## What to produce
Starting at the top of the listing below, copy each line exactly, stopping after the line that contains "Given: Select v1 from the version dropdown".

## Material provided
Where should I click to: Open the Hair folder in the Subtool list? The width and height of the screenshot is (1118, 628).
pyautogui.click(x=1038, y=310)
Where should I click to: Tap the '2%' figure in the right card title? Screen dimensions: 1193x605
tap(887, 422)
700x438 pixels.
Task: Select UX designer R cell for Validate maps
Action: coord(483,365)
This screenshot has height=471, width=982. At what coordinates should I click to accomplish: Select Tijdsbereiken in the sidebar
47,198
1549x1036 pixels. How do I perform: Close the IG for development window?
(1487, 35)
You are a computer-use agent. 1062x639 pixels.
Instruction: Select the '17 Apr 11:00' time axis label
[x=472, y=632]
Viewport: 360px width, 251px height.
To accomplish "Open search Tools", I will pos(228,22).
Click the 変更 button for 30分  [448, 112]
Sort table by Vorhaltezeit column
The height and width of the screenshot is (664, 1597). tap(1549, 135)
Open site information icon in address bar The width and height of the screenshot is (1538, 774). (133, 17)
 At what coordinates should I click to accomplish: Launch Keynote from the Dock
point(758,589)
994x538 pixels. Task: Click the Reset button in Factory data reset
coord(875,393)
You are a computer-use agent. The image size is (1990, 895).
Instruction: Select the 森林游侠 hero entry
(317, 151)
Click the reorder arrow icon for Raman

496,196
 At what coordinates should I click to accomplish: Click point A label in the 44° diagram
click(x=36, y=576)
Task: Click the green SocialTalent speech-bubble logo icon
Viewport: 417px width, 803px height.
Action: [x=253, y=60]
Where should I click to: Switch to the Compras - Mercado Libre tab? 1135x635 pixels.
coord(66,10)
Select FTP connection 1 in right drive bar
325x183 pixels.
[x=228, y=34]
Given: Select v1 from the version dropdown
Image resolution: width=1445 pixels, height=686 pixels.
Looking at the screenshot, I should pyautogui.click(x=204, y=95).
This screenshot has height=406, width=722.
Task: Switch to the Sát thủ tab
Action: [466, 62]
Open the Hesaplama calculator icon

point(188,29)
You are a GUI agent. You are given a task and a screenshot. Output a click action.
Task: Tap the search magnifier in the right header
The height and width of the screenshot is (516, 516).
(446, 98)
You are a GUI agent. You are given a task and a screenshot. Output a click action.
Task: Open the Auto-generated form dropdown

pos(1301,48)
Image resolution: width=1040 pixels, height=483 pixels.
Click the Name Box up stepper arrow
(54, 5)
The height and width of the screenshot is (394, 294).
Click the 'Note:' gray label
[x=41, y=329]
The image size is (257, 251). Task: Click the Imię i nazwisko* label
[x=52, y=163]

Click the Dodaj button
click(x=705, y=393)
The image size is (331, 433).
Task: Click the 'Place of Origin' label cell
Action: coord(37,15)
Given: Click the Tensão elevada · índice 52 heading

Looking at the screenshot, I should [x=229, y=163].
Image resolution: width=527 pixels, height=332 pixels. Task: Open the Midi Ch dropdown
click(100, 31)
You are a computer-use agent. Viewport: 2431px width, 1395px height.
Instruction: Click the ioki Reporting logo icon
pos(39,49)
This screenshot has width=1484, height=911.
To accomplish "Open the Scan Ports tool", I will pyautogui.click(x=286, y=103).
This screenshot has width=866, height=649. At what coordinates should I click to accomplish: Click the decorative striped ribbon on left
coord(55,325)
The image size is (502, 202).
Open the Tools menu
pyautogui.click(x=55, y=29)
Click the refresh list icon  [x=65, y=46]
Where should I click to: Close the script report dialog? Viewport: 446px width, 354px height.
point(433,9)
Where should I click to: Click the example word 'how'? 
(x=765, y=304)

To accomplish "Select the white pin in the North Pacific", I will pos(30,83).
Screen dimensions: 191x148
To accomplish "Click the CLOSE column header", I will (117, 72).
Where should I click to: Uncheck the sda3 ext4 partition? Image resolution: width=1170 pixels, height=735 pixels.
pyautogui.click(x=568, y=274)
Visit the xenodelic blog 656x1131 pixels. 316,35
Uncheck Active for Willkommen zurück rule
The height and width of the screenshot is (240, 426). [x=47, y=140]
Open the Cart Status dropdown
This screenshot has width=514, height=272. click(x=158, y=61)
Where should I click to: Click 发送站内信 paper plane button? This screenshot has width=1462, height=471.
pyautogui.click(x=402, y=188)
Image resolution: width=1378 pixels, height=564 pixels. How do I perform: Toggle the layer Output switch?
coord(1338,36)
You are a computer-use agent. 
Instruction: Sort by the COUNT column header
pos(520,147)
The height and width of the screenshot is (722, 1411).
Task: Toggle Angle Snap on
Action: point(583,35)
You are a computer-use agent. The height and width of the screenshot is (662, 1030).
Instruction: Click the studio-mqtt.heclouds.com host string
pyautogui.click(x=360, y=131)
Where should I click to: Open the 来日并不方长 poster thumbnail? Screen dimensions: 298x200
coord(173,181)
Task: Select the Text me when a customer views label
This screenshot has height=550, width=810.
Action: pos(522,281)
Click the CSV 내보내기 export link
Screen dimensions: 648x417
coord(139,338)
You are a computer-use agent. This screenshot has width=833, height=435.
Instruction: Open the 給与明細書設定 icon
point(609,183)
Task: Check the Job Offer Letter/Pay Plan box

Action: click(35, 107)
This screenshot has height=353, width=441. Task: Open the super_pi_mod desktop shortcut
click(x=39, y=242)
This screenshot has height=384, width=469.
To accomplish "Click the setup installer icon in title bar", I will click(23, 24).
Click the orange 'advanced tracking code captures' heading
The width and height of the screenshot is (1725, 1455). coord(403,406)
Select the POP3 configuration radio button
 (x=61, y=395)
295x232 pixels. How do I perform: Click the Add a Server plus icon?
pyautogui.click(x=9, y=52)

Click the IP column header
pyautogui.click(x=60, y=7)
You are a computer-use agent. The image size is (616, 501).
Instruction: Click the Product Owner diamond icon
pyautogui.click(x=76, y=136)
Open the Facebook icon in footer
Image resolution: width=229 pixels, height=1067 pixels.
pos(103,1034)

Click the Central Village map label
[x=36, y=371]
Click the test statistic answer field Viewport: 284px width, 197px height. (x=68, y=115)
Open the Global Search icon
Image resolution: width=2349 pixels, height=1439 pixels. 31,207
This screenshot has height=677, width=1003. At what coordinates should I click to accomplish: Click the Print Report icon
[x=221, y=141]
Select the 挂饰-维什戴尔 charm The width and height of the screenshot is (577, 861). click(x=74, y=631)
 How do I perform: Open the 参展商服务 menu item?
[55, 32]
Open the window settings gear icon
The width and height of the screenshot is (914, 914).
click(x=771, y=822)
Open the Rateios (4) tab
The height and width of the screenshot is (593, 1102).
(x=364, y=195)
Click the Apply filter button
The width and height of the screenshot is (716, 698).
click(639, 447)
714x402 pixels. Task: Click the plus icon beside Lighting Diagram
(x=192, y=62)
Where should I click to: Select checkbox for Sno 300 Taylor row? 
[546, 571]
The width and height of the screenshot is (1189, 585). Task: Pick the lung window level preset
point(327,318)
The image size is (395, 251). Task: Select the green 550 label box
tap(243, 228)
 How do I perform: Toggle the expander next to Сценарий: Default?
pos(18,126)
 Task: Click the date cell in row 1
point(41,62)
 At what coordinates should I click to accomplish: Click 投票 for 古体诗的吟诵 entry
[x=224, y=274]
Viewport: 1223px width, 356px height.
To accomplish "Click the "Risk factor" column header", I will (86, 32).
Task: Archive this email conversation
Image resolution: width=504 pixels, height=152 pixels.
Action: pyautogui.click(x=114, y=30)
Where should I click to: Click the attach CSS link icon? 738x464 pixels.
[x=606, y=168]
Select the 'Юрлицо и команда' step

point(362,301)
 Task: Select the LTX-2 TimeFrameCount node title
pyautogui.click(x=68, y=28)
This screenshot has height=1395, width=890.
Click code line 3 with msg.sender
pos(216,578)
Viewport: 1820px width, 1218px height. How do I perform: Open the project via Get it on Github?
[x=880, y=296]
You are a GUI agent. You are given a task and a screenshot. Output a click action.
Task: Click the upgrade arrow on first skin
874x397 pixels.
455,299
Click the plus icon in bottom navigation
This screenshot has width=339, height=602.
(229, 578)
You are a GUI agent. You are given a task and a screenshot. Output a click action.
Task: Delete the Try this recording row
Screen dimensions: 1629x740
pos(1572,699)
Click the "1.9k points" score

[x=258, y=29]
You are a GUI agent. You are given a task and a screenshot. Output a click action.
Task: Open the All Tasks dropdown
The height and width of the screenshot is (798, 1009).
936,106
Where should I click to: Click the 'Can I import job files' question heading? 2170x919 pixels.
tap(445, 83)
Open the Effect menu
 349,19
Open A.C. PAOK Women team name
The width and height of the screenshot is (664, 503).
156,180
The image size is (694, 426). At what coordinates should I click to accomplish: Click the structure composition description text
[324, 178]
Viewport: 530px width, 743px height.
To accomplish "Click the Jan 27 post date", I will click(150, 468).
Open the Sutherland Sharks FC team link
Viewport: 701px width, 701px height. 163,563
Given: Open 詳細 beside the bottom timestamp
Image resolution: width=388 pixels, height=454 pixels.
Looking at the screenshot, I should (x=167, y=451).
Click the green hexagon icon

## Exercise response
Where should I click to: Open the Hair folder in the Subtool list? The width and height of the screenshot is (1118, 628).
pyautogui.click(x=1038, y=310)
Where should I click to: Tap the '2%' figure in the right card title? Screen dimensions: 1193x605
tap(887, 422)
700x438 pixels.
Task: Select UX designer R cell for Validate maps
Action: coord(483,365)
This screenshot has height=471, width=982. At what coordinates should I click to accomplish: Select Tijdsbereiken in the sidebar
47,198
1549x1036 pixels. How do I perform: Close the IG for development window?
(1487, 35)
You are a computer-use agent. 1062x639 pixels.
Instruction: Select the '17 Apr 11:00' time axis label
[x=472, y=632]
Viewport: 360px width, 251px height.
To accomplish "Open search Tools", I will pos(228,22).
Click the 変更 button for 30分  [448, 112]
Sort table by Vorhaltezeit column
The height and width of the screenshot is (664, 1597). tap(1549, 135)
Open site information icon in address bar The width and height of the screenshot is (1538, 774). (133, 17)
 At what coordinates should I click to accomplish: Launch Keynote from the Dock
point(758,589)
994x538 pixels. Task: Click the Reset button in Factory data reset
coord(875,393)
You are a computer-use agent. The image size is (1990, 895).
Instruction: Select the 森林游侠 hero entry
(317, 151)
Click the reorder arrow icon for Raman

496,196
 At what coordinates should I click to accomplish: Click point A label in the 44° diagram
click(x=36, y=576)
Task: Click the green SocialTalent speech-bubble logo icon
Viewport: 417px width, 803px height.
Action: [x=253, y=60]
Where should I click to: Switch to the Compras - Mercado Libre tab? 1135x635 pixels.
coord(66,10)
Select FTP connection 1 in right drive bar
325x183 pixels.
[x=228, y=34]
Given: Select v1 from the version dropdown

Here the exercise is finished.